[START Data in this exercise]

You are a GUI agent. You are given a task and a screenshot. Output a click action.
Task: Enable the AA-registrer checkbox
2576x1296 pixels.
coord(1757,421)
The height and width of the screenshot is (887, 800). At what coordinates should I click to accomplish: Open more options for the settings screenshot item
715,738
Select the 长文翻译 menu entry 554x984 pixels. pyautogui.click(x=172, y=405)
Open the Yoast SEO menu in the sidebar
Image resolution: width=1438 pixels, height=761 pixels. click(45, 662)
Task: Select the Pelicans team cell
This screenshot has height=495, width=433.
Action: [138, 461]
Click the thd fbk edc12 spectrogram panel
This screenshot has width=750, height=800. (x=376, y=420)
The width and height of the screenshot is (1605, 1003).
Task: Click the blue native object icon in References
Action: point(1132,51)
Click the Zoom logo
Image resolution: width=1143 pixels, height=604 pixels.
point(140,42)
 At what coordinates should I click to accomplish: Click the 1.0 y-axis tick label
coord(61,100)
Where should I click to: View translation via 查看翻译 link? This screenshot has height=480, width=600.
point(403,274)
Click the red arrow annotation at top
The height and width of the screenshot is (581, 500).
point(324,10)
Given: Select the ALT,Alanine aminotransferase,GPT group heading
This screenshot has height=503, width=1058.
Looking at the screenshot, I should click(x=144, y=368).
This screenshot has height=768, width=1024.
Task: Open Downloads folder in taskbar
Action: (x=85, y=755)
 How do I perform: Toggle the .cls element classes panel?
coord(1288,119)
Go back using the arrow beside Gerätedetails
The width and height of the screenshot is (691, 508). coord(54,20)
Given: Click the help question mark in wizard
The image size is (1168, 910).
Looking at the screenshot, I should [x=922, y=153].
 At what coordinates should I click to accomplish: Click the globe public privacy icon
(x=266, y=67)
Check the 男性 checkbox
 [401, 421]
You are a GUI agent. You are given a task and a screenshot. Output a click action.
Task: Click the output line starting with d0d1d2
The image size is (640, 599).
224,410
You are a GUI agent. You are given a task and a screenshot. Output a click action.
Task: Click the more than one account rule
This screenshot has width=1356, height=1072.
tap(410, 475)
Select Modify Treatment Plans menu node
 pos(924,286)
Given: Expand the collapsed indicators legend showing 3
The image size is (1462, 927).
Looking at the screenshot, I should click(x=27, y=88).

[END Data in this exercise]

To be done
Switch every "checkbox" in the rows above to "check box" and write the rows out again with nothing else changed.

Complete answer
You are a GUI agent. You are given a task and a screenshot. Output a click action.
Task: Enable the AA-registrer check box
2576x1296 pixels.
coord(1757,421)
The height and width of the screenshot is (887, 800). At what coordinates should I click to accomplish: Open more options for the settings screenshot item
715,738
Select the 长文翻译 menu entry 554x984 pixels. pyautogui.click(x=172, y=405)
Open the Yoast SEO menu in the sidebar
Image resolution: width=1438 pixels, height=761 pixels. click(45, 662)
Task: Select the Pelicans team cell
This screenshot has height=495, width=433.
Action: [138, 461]
Click the thd fbk edc12 spectrogram panel
This screenshot has width=750, height=800. (x=376, y=420)
The width and height of the screenshot is (1605, 1003).
Task: Click the blue native object icon in References
Action: point(1132,51)
Click the Zoom logo
Image resolution: width=1143 pixels, height=604 pixels.
point(140,42)
 At what coordinates should I click to accomplish: Click the 1.0 y-axis tick label
coord(61,100)
Where should I click to: View translation via 查看翻译 link? This screenshot has height=480, width=600.
point(403,274)
Click the red arrow annotation at top
The height and width of the screenshot is (581, 500).
point(324,10)
Given: Select the ALT,Alanine aminotransferase,GPT group heading
This screenshot has height=503, width=1058.
Looking at the screenshot, I should click(x=144, y=368).
This screenshot has height=768, width=1024.
Task: Open Downloads folder in taskbar
Action: (x=85, y=755)
 How do I perform: Toggle the .cls element classes panel?
coord(1288,119)
Go back using the arrow beside Gerätedetails
The width and height of the screenshot is (691, 508). coord(54,20)
Given: Click the help question mark in wizard
The image size is (1168, 910).
Looking at the screenshot, I should [x=922, y=153].
 At what coordinates should I click to accomplish: Click the globe public privacy icon
(x=266, y=67)
Check the 男性 check box
 [401, 421]
You are a GUI agent. You are given a task and a screenshot. Output a click action.
Task: Click the output line starting with d0d1d2
The image size is (640, 599).
224,410
You are a GUI agent. You are given a task and a screenshot. Output a click action.
Task: Click the more than one account rule
This screenshot has width=1356, height=1072.
tap(410, 475)
Select Modify Treatment Plans menu node
 pos(924,286)
Given: Expand the collapsed indicators legend showing 3
The image size is (1462, 927).
Looking at the screenshot, I should click(x=27, y=88).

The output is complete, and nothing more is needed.